The Group announced that it intends to realize its overriding royalties from the Tamar and Dalit reservoirs, in the near future. The royalty rate of the Delek Group and Delek Energy from the Tamar reservoir is currently 6.5%. The realization of the overriding royalty is expected to be done either by transferring the right to royalties from the Company to a special-purpose company, and the listing of that special-purpose company on the Tel Aviv Stock Exchange or alternatively by way of sale to a third party, or by direct sale.

Subsequent to the financial position statement date, on March 13, 2018, the Group issued a specification or a full purchase offer, which is valid subject to purchasing all of the shares proposed for sale, pursuant to Section 336 to the Companies Law, for buying 605,428 ordinary shares in Delek Energy Systems Ltd. ("DES").

Should the purchase offer be completed and the shares be purchased in full, the Group, post-purchase, will hold all voting rights and all of the issued and paid-up share capital in DES, and DES will become a private company which is a debenture company as defined in the Companies Law, in accordance with the terms of the specification.
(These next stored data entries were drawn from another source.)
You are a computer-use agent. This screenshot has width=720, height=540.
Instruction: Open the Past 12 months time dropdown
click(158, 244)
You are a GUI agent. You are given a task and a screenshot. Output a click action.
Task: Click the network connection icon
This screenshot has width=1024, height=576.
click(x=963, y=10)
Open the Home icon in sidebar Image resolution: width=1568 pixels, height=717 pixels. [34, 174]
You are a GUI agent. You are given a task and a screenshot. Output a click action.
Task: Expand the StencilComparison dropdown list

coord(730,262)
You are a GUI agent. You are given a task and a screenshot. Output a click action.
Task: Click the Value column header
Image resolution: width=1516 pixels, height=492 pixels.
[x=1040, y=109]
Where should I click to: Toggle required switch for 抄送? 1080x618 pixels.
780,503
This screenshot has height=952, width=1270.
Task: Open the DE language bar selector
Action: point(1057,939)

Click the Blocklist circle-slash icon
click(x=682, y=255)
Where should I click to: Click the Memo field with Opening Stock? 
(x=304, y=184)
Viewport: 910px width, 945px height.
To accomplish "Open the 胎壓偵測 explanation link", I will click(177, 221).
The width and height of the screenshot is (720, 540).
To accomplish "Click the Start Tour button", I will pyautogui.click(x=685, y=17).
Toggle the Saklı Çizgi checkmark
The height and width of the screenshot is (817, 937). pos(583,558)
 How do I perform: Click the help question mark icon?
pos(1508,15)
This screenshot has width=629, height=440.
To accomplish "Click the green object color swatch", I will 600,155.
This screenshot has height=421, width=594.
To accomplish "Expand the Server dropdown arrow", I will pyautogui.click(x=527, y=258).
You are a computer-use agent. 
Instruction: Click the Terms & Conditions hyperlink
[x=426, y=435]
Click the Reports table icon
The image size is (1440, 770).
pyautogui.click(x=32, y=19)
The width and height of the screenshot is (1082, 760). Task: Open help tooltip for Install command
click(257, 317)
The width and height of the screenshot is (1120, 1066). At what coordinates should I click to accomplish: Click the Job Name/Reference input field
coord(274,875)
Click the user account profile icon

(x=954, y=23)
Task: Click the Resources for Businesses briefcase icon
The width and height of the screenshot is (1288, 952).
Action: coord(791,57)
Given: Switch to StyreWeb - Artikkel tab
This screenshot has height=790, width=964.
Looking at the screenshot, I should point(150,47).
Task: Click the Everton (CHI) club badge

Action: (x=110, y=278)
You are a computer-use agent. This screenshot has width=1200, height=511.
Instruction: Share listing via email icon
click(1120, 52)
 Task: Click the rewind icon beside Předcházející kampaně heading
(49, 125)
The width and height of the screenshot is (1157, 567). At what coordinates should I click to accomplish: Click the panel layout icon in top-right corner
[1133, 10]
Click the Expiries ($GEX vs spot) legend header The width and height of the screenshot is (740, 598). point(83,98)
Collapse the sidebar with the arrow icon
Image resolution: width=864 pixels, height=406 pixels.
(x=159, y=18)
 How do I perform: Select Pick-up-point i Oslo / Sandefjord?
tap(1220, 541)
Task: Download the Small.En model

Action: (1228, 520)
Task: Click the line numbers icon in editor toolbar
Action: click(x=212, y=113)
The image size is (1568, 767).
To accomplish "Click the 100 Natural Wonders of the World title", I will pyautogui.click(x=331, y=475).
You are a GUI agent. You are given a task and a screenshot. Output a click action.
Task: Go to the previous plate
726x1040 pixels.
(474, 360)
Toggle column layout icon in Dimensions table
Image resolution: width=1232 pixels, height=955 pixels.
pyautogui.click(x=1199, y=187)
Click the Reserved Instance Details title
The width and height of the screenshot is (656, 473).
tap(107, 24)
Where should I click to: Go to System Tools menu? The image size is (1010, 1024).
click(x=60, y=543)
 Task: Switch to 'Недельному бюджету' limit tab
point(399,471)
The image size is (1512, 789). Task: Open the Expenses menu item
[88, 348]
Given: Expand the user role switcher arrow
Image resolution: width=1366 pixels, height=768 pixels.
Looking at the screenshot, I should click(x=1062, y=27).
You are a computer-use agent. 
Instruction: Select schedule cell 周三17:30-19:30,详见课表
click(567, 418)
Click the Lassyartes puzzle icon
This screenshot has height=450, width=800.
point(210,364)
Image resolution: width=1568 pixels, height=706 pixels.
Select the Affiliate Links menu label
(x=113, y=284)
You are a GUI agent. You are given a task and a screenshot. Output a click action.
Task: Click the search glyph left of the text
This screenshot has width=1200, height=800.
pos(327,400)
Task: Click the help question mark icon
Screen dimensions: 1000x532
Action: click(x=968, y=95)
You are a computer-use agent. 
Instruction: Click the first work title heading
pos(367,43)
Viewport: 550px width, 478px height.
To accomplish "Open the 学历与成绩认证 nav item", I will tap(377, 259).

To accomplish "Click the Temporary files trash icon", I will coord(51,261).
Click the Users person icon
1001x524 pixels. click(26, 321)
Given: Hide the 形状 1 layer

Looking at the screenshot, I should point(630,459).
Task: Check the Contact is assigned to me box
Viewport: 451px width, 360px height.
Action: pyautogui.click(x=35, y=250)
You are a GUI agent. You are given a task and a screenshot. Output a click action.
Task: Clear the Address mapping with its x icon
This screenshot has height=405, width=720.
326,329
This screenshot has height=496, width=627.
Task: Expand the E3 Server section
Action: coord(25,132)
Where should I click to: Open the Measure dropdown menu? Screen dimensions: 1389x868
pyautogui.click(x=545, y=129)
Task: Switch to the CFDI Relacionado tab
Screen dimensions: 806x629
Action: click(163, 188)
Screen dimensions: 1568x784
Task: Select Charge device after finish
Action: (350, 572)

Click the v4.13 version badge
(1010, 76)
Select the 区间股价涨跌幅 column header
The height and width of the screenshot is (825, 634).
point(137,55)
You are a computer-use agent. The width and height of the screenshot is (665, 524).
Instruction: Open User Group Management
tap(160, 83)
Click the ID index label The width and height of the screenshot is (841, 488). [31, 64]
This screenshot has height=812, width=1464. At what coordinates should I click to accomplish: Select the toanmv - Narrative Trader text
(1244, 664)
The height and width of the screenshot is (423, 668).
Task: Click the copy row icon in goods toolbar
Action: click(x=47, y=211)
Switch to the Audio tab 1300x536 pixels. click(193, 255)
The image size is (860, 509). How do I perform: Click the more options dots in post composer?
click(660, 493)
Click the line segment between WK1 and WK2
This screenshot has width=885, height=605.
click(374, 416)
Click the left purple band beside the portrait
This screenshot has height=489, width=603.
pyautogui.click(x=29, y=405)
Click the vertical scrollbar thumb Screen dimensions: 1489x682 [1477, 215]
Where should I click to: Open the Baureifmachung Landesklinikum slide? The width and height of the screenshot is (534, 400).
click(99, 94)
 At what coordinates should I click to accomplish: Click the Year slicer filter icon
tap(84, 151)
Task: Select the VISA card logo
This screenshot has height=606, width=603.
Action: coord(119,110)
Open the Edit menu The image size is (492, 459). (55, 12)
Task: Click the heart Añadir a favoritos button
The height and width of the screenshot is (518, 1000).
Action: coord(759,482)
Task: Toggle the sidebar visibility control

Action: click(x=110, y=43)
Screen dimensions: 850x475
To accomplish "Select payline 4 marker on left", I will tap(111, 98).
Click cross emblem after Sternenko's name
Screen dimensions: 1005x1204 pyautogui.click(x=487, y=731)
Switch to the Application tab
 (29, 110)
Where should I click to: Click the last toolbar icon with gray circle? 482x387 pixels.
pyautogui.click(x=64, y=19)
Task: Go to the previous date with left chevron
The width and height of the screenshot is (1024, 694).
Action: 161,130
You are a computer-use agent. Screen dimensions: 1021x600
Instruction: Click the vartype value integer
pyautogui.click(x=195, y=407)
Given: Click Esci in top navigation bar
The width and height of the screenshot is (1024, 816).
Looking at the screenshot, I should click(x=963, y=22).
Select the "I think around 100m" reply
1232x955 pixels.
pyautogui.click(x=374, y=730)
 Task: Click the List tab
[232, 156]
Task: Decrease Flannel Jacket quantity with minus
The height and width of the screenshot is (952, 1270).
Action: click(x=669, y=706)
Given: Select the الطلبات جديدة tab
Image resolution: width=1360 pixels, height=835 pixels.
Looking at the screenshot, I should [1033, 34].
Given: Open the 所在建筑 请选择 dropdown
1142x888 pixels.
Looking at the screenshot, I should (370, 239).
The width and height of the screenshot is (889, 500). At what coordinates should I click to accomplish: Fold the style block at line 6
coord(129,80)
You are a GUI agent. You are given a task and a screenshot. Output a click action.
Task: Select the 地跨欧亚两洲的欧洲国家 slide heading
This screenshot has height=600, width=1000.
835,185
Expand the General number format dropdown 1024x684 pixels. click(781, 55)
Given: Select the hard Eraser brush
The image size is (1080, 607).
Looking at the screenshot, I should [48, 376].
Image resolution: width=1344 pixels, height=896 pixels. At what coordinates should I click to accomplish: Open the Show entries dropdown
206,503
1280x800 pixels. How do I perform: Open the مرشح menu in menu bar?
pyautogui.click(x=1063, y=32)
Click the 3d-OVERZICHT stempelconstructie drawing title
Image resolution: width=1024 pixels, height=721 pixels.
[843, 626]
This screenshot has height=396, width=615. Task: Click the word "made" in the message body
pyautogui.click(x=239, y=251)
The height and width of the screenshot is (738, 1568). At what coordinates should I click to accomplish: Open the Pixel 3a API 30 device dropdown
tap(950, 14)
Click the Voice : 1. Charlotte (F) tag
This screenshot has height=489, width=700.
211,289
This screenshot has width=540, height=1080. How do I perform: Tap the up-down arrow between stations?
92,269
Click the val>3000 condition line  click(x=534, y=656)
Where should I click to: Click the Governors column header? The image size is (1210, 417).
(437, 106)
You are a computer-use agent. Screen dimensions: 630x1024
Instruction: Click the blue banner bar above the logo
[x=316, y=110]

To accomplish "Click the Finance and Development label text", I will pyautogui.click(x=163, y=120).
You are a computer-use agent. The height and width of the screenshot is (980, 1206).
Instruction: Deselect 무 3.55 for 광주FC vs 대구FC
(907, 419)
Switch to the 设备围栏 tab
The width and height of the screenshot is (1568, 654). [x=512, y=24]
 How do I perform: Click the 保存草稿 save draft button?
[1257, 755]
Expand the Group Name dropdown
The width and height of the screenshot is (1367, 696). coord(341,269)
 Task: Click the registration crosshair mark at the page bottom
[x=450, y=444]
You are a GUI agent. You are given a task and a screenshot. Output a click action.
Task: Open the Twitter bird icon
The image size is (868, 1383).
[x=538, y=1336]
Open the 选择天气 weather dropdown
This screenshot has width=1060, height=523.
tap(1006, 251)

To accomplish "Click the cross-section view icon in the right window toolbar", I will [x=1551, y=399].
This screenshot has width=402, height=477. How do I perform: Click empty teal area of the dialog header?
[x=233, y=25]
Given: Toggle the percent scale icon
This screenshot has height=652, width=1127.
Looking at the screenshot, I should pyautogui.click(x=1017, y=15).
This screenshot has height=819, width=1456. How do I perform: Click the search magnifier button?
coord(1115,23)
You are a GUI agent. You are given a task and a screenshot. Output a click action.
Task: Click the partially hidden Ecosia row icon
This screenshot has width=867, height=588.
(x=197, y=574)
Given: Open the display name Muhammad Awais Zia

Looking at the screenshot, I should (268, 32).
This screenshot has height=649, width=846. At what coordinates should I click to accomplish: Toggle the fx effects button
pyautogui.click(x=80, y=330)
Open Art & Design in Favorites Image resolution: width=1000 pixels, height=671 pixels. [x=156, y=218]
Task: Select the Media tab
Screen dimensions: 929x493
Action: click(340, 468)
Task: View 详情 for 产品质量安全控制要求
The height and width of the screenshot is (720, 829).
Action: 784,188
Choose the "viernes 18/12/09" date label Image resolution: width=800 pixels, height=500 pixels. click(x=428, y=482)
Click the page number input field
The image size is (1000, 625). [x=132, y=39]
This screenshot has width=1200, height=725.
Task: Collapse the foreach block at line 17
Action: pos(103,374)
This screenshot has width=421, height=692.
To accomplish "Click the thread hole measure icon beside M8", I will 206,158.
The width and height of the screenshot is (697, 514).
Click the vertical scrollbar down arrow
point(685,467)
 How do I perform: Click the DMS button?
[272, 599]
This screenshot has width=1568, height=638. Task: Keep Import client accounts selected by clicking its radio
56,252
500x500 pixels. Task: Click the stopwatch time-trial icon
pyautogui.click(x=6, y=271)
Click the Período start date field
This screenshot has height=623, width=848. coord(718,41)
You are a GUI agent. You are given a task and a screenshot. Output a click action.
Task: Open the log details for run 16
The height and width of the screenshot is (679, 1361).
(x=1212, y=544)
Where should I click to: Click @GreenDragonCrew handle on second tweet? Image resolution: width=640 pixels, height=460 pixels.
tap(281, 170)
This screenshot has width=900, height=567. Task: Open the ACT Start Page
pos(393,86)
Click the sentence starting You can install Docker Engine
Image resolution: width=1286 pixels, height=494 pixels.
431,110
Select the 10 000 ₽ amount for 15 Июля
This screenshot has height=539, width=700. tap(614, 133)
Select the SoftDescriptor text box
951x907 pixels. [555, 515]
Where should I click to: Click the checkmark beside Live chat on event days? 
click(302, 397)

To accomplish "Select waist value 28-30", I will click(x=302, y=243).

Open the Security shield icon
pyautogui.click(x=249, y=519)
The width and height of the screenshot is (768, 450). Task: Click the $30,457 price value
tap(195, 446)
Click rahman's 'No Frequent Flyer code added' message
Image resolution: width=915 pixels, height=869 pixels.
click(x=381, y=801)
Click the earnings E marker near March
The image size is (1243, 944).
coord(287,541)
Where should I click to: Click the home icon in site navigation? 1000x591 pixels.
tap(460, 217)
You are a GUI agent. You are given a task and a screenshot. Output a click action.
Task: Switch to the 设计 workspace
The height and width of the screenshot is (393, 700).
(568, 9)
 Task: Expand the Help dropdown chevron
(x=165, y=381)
According to the purchase offer specification, the Group has proposed to buy from the offerrees 605,428 ordinary shares in the company in consideration for 605,428 units, each of which is comprised of: (a) 45 registered participation units of NIS 1 par value each, granting a right to participate in the limited partner's rights in Delek Drilling Limited Partnership; (b) 0.85 ordinary shares in the Group; and (c) NIS 636.4 in cash. The deadline for subscribing to the purchase offer is April 10, 2018.


Downstream Energy Sector

Delek – the Israel Fuel Company Ltd. (fully held by Delek Group); net income in 2017 amounted to NIS 100 million compared with a net income of NIS 21 million in 2016. This increase was mainly due to an improvement in gross profit in all Delek Israel’s segments in addition to one-time expenses of NIS 80 million in 2016.

Other Assets

In September 2017, Delek Group and international insurance company Sirius, which operates in the insurance and finance sector in the United States, England, Australia and Hong Kong, signed an agreement regarding the sale of all the Group's holdings in The Phoenix for a total cash consideration of NIS 2.5 billion, plus interest. In the first stage, Sirius acquired 4.9% of Phoenix's share capital from the Group for NIS 208 million in cash.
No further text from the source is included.